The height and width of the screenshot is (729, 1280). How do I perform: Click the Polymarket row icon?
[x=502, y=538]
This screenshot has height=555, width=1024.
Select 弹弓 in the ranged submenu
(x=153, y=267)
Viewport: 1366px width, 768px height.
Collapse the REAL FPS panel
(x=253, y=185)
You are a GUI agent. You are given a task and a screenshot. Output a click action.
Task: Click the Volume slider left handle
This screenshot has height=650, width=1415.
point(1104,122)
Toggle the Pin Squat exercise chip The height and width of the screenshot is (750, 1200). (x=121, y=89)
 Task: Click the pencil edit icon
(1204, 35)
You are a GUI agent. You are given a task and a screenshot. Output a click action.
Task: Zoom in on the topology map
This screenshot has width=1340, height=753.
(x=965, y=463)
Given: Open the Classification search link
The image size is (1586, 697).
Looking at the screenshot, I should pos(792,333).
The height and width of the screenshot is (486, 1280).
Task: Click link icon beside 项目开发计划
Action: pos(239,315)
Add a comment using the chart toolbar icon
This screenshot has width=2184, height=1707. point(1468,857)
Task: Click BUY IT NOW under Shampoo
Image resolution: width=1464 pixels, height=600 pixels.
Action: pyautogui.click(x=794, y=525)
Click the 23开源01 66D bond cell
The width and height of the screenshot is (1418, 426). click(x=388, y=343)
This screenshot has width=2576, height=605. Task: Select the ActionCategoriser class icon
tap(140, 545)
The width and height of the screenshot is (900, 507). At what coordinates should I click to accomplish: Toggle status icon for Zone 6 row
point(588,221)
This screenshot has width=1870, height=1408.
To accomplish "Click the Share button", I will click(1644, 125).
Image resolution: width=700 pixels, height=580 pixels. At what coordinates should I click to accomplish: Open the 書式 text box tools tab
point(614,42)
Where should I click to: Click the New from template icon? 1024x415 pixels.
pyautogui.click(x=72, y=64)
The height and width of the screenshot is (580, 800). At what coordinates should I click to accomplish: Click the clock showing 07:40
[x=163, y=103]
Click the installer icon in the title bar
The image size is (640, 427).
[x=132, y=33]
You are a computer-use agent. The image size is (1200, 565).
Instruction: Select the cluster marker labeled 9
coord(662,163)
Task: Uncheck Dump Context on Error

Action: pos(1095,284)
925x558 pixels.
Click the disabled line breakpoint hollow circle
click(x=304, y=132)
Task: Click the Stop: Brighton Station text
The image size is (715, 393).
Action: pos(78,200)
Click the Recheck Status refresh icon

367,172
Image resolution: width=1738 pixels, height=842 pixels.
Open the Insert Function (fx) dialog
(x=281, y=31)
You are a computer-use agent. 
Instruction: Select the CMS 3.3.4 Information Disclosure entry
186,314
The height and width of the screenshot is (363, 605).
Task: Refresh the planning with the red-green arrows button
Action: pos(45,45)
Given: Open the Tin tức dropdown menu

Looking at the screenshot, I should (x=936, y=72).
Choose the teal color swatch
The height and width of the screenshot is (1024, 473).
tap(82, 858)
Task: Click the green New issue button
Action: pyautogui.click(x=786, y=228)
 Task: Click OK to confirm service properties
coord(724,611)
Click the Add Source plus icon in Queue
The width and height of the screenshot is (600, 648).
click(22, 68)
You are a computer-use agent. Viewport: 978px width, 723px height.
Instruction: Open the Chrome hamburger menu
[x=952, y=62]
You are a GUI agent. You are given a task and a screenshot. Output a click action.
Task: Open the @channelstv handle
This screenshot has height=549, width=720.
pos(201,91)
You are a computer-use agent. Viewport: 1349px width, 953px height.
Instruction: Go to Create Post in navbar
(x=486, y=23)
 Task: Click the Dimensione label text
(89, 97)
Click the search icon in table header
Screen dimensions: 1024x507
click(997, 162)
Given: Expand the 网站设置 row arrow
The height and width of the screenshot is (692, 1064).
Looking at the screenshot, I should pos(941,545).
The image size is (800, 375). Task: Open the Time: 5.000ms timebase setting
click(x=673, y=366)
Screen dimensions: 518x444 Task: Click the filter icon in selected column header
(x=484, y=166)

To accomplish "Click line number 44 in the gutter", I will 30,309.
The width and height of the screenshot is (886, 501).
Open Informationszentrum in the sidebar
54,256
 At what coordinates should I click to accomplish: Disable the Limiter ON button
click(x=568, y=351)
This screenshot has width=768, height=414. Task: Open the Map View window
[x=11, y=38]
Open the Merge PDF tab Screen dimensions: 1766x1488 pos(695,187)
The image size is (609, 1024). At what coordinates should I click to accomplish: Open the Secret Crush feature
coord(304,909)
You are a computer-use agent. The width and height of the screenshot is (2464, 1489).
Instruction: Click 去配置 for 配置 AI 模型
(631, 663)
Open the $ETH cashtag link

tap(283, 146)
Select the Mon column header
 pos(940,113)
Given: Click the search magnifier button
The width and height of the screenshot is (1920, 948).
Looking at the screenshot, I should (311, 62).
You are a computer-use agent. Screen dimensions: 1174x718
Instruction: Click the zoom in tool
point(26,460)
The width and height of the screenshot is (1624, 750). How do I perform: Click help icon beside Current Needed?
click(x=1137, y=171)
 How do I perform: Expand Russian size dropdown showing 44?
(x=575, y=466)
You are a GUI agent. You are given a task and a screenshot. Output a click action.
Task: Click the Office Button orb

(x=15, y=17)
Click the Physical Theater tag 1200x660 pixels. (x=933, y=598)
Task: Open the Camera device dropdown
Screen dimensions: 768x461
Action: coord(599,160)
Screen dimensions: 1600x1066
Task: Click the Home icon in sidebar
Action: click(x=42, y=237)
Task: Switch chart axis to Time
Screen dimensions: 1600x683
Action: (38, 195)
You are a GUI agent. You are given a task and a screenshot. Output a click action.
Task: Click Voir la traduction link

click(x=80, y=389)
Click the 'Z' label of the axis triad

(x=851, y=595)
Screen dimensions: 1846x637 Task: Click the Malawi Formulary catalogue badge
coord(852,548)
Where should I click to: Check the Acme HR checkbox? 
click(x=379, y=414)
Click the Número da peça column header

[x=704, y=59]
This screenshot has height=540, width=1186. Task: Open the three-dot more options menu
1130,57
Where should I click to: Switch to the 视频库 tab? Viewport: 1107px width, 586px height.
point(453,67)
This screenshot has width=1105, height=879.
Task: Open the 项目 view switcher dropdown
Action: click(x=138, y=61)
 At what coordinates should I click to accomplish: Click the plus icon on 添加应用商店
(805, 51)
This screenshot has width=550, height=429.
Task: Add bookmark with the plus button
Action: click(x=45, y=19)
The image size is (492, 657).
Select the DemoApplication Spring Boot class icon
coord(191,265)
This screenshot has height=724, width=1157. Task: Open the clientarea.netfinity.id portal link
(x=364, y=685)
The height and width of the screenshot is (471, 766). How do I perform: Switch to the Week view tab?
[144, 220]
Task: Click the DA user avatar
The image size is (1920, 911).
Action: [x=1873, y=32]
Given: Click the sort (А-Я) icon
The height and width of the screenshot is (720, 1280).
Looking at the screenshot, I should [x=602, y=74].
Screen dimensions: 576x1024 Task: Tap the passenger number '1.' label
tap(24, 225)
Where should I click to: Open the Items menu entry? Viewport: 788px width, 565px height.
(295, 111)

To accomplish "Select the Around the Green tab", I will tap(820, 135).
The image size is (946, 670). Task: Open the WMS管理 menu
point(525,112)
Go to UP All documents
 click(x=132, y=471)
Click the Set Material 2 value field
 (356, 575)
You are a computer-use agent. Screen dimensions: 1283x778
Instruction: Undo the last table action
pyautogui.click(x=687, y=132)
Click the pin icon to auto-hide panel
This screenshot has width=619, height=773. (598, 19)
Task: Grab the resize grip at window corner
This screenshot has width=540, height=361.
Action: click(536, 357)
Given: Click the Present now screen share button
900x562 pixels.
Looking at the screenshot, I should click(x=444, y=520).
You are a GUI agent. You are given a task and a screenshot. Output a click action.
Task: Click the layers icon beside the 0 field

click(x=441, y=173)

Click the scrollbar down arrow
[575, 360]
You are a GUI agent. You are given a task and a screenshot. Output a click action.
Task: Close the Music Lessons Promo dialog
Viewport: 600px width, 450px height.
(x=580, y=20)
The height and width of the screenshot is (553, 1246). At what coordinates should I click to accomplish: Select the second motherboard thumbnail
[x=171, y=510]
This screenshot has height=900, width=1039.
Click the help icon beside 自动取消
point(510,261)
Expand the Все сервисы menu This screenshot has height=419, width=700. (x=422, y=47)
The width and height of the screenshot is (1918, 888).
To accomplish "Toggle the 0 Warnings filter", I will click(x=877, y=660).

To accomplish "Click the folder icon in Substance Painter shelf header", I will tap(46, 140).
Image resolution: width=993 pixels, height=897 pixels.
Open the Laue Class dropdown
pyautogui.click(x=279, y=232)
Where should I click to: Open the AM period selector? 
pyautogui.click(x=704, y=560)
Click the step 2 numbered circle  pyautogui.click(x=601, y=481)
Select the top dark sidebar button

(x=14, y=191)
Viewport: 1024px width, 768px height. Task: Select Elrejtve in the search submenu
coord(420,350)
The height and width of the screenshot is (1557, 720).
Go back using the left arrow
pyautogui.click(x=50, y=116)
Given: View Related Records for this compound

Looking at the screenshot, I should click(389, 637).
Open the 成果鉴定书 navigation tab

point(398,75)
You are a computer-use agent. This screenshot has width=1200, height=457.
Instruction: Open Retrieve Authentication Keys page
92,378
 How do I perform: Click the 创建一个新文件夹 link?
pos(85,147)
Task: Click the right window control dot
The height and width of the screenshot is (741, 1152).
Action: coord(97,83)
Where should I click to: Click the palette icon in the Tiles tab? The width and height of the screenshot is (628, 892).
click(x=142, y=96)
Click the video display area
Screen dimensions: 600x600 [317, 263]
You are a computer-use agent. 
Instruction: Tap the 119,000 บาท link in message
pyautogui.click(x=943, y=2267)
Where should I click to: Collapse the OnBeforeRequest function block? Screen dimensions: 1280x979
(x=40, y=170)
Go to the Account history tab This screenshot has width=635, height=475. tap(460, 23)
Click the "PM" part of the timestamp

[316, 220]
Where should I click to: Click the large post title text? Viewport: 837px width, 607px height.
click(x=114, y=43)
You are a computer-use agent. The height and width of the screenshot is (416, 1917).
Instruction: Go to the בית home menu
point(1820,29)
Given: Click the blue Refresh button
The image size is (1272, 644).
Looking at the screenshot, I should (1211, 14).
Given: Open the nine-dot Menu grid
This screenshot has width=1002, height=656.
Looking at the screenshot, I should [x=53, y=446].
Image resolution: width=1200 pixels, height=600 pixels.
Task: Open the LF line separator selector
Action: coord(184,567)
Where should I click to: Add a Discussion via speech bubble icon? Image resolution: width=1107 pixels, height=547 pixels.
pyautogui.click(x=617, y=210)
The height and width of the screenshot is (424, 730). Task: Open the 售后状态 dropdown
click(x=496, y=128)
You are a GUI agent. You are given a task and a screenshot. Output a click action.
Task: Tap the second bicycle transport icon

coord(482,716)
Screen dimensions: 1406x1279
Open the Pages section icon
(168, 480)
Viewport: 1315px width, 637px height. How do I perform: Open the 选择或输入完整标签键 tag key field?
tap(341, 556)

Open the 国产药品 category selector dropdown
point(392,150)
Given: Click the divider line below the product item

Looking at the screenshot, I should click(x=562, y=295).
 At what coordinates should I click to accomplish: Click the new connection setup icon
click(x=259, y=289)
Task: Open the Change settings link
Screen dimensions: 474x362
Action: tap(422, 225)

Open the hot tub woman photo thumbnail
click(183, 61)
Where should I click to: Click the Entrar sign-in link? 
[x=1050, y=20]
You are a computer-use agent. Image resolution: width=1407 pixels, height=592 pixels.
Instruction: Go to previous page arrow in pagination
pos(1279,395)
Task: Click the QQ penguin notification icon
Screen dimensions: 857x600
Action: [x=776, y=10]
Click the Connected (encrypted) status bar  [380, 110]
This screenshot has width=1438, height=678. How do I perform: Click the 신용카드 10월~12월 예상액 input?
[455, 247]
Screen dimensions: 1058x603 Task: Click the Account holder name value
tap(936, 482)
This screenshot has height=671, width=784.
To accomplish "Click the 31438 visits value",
--
Work to complete :: Wherever the word "will" appears in the listing above, copy the whole line.

Response area ::
To accomplish "Click the Share button", I will click(1644, 125).
To accomplish "Click line number 44 in the gutter", I will 30,309.
To accomplish "Select the Around the Green tab", I will tap(820, 135).
To accomplish "Toggle the 0 Warnings filter", I will click(x=877, y=660).
To accomplish "Click the folder icon in Substance Painter shelf header", I will tap(46, 140).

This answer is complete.